Eels – Extreme Witchcraft (EWorks/PIAS): Album Review

Eels practice Extreme Witchcraft on this, their 14th studio album. For this one Mr. E is back working with his Souljacker co-producer John Parish.

Its been 20 years since Parish and E have collaborated and since that time JP has built a solid reputation producing PJ Harvey, Aldous Harding and Jesca Hoop.  Now, freshly divorced and dealing with the global pandemic Mark Oliver Everett retreats behind a wall of distortion that he and Parish first created on 2001’s Souljacker.

“It was a near perfect morning…the sun was shining”, is how opening track Amateur Hour starts things off. But by the time we get through twelve tracks, E is once again full of self-loathing, closing out the record with this line, “I’m a God-damned fool”.

So no surprises there. Everett’s life and art have always been full of tremendous ups and downs and this album is no exception.

The first half of the record crackles loudly with overdriven guitars on rockers like Good Night On Earth and Steam Engine.

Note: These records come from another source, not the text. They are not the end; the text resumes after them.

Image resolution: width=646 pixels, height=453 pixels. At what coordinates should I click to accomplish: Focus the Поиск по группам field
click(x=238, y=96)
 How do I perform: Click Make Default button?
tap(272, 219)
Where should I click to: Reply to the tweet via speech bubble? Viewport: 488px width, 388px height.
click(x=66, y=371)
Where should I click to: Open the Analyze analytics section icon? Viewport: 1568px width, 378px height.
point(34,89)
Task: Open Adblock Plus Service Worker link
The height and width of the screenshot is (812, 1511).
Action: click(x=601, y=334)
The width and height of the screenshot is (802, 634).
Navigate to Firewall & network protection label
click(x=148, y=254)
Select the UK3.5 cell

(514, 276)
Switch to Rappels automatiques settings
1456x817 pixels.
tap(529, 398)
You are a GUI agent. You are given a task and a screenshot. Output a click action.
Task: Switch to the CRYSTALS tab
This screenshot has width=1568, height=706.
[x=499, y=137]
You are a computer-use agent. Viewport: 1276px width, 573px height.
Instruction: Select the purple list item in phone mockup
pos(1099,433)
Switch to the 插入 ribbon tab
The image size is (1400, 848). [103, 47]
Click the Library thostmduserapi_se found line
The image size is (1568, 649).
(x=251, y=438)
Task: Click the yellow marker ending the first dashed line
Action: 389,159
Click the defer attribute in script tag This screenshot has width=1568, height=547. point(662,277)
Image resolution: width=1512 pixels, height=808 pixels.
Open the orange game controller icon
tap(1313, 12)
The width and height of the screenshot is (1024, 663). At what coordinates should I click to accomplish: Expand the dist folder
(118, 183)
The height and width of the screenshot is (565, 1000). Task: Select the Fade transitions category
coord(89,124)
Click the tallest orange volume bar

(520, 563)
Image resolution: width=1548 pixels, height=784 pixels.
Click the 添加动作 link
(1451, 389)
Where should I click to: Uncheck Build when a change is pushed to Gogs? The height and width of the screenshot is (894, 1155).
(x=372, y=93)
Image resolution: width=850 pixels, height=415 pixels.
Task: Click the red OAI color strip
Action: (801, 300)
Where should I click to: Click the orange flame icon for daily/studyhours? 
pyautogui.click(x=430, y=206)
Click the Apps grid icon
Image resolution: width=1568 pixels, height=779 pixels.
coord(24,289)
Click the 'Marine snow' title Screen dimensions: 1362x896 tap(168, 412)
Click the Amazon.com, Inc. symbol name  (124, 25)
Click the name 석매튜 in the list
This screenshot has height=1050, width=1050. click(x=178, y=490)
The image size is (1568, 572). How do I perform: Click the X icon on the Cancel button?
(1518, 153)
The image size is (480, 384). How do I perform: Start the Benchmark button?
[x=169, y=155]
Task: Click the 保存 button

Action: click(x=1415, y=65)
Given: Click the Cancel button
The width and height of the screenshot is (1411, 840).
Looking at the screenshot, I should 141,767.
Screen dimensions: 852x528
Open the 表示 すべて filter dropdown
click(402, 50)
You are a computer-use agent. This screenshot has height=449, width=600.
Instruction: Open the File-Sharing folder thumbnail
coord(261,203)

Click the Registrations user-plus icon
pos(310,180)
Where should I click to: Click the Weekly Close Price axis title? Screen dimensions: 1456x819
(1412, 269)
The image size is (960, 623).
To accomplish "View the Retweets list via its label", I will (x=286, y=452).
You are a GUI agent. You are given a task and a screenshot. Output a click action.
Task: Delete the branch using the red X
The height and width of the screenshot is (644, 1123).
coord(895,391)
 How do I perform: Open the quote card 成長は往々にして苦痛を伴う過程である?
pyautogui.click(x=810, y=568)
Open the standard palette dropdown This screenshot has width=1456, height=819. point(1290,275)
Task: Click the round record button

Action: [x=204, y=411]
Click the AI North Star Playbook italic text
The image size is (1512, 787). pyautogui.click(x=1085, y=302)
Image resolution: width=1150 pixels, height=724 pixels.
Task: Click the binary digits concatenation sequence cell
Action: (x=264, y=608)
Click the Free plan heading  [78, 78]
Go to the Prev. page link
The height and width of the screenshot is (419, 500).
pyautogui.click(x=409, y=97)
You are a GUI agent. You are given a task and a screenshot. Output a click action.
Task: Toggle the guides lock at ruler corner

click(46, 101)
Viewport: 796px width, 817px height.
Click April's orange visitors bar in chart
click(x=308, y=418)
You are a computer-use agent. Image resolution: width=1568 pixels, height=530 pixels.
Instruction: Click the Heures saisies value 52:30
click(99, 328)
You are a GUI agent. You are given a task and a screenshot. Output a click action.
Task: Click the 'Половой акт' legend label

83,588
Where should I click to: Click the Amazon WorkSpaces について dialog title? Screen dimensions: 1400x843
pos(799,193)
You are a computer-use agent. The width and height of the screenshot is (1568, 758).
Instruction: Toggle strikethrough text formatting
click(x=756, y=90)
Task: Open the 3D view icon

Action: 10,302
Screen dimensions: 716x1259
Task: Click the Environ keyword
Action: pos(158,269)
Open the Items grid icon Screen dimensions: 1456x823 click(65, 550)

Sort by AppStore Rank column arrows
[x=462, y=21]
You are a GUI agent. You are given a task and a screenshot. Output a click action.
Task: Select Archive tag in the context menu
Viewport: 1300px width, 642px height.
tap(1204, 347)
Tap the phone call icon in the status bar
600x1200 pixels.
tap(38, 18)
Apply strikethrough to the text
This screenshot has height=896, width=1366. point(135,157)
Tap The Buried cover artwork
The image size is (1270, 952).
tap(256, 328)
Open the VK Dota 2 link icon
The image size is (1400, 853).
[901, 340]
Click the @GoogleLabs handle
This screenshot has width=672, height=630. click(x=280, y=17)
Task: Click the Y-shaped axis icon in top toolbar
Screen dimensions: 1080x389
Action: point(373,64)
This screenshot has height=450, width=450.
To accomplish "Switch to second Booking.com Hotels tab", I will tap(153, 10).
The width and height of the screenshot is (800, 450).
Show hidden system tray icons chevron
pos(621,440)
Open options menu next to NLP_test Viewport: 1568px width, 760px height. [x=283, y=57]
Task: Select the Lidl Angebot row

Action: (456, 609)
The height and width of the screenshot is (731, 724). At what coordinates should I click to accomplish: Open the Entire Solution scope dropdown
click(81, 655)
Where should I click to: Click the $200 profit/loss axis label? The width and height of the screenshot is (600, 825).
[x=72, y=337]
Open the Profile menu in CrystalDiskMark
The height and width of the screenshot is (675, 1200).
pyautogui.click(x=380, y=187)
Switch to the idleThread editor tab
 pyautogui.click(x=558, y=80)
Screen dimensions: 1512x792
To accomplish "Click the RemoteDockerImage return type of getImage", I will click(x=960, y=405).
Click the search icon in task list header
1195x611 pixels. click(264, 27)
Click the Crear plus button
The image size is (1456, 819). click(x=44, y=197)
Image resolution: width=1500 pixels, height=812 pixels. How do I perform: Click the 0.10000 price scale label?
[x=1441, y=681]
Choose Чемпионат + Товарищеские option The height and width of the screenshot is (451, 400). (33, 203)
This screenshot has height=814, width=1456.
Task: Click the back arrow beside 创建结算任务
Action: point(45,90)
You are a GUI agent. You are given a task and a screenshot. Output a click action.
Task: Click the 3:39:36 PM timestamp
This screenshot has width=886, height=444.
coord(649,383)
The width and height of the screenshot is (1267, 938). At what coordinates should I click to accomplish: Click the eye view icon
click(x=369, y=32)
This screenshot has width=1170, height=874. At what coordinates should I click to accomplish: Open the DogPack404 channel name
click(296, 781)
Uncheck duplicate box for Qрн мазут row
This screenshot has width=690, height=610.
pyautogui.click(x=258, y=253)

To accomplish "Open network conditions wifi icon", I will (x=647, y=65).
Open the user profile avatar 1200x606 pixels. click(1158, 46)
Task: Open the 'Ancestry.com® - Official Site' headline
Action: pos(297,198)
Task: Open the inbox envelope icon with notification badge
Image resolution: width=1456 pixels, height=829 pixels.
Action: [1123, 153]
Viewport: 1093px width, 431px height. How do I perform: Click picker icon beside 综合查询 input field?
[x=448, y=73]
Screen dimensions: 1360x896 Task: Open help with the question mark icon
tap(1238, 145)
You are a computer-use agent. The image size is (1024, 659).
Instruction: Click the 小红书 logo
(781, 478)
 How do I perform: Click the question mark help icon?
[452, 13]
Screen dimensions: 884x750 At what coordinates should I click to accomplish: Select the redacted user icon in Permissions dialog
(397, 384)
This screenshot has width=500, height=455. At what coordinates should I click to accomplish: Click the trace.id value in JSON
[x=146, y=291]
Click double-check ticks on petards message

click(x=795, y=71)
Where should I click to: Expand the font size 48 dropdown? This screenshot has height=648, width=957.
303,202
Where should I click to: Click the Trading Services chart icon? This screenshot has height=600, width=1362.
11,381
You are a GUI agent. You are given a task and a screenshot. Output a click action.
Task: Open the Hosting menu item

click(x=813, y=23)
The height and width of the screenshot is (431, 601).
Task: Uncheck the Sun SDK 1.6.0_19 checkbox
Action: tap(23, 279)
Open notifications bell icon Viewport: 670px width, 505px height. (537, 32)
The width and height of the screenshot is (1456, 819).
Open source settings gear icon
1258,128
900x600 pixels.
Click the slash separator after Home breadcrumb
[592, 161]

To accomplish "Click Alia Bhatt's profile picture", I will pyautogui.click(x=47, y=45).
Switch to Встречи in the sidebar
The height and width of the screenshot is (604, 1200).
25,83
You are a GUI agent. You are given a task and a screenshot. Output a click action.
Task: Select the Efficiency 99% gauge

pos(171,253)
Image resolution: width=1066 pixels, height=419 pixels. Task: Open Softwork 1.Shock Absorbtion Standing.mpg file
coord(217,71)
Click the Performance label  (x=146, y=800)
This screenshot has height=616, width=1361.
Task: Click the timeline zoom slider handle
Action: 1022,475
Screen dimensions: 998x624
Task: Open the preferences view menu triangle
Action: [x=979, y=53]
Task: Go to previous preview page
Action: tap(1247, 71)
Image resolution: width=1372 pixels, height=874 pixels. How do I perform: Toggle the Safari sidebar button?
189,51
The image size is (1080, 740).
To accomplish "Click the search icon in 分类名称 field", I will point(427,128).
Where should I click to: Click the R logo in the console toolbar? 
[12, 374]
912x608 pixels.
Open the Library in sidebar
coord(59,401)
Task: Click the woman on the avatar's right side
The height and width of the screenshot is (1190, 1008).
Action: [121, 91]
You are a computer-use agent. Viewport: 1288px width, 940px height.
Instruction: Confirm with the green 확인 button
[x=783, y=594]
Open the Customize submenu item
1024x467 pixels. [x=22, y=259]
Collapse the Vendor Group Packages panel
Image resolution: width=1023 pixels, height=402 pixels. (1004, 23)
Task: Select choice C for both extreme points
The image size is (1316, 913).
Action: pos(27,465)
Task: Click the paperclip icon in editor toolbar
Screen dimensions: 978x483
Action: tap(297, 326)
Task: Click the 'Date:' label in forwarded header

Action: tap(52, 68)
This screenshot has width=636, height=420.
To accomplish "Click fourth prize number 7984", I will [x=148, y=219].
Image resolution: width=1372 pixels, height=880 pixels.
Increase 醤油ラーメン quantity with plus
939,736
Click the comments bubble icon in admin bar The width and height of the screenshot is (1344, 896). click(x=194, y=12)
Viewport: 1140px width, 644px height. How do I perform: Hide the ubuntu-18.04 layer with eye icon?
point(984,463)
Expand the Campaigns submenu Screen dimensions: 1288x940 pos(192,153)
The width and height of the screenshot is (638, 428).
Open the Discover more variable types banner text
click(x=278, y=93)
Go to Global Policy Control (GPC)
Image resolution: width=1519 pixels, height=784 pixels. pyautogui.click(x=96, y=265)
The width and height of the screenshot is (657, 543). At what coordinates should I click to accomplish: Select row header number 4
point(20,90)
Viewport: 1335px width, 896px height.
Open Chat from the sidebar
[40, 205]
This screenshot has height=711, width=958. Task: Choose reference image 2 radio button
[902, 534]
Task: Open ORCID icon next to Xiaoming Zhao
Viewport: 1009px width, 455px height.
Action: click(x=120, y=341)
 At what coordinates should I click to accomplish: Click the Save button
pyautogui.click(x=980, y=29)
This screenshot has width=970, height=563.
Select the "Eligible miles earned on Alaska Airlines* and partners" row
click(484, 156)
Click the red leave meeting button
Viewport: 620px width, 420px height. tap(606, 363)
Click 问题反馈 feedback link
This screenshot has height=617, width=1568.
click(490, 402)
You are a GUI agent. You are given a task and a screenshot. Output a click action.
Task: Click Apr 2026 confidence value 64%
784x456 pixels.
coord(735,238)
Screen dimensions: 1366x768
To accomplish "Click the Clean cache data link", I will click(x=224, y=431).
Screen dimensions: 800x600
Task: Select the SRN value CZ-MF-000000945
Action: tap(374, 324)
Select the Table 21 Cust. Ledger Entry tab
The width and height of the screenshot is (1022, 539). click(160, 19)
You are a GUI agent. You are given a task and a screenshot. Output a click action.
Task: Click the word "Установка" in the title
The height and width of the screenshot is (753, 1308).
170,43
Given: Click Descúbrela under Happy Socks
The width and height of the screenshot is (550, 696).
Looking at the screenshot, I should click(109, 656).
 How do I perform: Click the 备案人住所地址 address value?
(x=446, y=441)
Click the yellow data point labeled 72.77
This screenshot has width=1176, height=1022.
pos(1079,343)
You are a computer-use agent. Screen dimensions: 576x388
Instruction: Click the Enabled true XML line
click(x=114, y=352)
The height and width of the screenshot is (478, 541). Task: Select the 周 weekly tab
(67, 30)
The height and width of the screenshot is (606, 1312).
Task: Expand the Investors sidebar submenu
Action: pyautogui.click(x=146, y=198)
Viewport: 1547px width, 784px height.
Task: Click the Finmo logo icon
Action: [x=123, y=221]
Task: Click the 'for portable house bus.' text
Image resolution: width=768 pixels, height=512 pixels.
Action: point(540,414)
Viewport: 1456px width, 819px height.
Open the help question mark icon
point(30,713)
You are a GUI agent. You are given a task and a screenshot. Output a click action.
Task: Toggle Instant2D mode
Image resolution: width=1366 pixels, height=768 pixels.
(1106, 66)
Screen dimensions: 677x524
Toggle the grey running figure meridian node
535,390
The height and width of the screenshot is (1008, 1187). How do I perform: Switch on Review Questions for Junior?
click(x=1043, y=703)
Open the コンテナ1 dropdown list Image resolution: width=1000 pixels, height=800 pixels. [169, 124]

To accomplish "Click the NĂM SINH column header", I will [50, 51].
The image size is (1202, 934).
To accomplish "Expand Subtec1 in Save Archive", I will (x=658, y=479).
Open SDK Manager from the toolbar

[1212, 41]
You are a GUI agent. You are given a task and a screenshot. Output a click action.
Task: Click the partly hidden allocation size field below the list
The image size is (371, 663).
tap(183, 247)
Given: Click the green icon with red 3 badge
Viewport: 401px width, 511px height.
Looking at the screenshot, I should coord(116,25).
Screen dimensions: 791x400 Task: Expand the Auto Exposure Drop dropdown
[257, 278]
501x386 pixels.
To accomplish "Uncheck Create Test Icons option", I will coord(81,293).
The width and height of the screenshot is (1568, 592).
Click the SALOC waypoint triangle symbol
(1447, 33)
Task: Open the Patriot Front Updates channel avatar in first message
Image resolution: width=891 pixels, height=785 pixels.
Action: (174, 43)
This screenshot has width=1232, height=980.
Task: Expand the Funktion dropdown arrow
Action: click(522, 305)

It’s a great, cobweb-clearing start, with Strawberries and Popcorn finding the newly single E realizing that now there’s “nobody here to pester me now” and “I don’t miss getting bossed around”.

File that tune under “post divorce”

But, as they say, freedom’s just another word…

And by So Anyway it seems that maybe E is missing his ex. This is a quieter, reflective number… almost jazzy…with Everett noting, “there’s a little bit of you in everything I do”.

Musically, the album slips away from its distortion-driven rockers and fluctuates from a bouncy, maraca pop tune like Better Living Through Desperation (a highlight) to the downbeat What It Isn’t”.

E even tunes into his inner Paul Simon as Learning While I Lose captures a Me & Julio vibe despite the morose lyrics.

There something for everyone here and something for to make you feel that you’re not going through this alone. Let Extreme Witchcraft cast its spell on you.